Fathead's Revenge

Sax player claims that Ray got him wrong.

Veteran sax player David "Fathead" Newman is best known as a character in the 2004 biopic Ray, but he still loves touring. He stops at Nighttown tonight for a pair of shows spotlighting his latest album, Cityscape. Keyboardist Tony Monaco will be on hand to assist Newman on songs from last year's I Remember Brother Ray, a musical nod to Charles. "I wanted Ray to play on it, and he said he would," says Newman. "But by the time we were ready to start thinking about it, he passed. We went back to the drawing back and made the whole project a tribute to him."

WORK TO DO:
Continue the article about saxophonist David "Fathead" Newman and his Nighttown shows, picking up after its final sentence.

GIVEN DATA:

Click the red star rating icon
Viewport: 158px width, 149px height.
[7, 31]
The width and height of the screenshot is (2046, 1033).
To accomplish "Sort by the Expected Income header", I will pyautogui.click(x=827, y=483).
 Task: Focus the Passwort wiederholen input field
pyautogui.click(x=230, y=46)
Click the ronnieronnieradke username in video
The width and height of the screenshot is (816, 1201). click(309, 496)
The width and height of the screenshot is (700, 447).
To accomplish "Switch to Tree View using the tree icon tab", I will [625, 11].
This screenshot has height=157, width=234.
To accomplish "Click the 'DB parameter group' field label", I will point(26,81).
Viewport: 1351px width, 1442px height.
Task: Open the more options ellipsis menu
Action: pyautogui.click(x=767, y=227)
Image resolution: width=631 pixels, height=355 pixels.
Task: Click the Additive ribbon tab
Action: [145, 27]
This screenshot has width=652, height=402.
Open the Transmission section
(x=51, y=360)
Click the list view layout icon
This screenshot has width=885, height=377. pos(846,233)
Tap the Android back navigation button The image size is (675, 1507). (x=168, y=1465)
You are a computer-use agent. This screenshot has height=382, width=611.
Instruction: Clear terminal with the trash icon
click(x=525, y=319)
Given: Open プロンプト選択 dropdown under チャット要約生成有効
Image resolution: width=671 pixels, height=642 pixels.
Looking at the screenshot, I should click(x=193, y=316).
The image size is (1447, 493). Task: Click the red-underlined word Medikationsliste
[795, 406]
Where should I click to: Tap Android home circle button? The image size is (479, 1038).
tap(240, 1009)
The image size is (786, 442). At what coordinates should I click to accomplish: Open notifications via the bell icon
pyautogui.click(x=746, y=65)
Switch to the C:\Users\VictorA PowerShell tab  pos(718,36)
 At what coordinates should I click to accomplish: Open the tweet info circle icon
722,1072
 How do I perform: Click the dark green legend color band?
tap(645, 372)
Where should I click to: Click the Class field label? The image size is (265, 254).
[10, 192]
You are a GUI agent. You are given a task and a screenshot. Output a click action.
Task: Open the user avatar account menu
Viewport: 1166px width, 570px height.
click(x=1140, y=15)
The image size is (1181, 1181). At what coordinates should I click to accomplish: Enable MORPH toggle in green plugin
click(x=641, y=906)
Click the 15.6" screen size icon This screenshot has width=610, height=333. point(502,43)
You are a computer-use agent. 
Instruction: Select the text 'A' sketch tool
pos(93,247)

WRITTEN RESPONSE:
Newman first picked up the sax in seventh grade in his native Texas. He acquired his nickname in high school, when his marching-band director called him a fathead after catching Newman playing with his sheet music turned upside down. The moniker stuck as Newman started gigging with R&B combos, including Charles'. The meeting was documented in Ray, but Newman is still "annoyed and upset" at director Taylor Hackford's "messing with history." "In one scene, he had my character introducing drugs to Ray, which was totally untrue," he says. "Ray had been introduced to drugs long before I met him. The Fathead character was inaccurate and nothing like me."

Newman also sighs at the flick's depiction of wild sex in the '50s. "Hackford's reasoning was that drugs and sexual escapades sell movies," he says. "But what Ray brought to the table musically outweighed all of that."
Sun., Nov. 12, 7 & 9 p.m.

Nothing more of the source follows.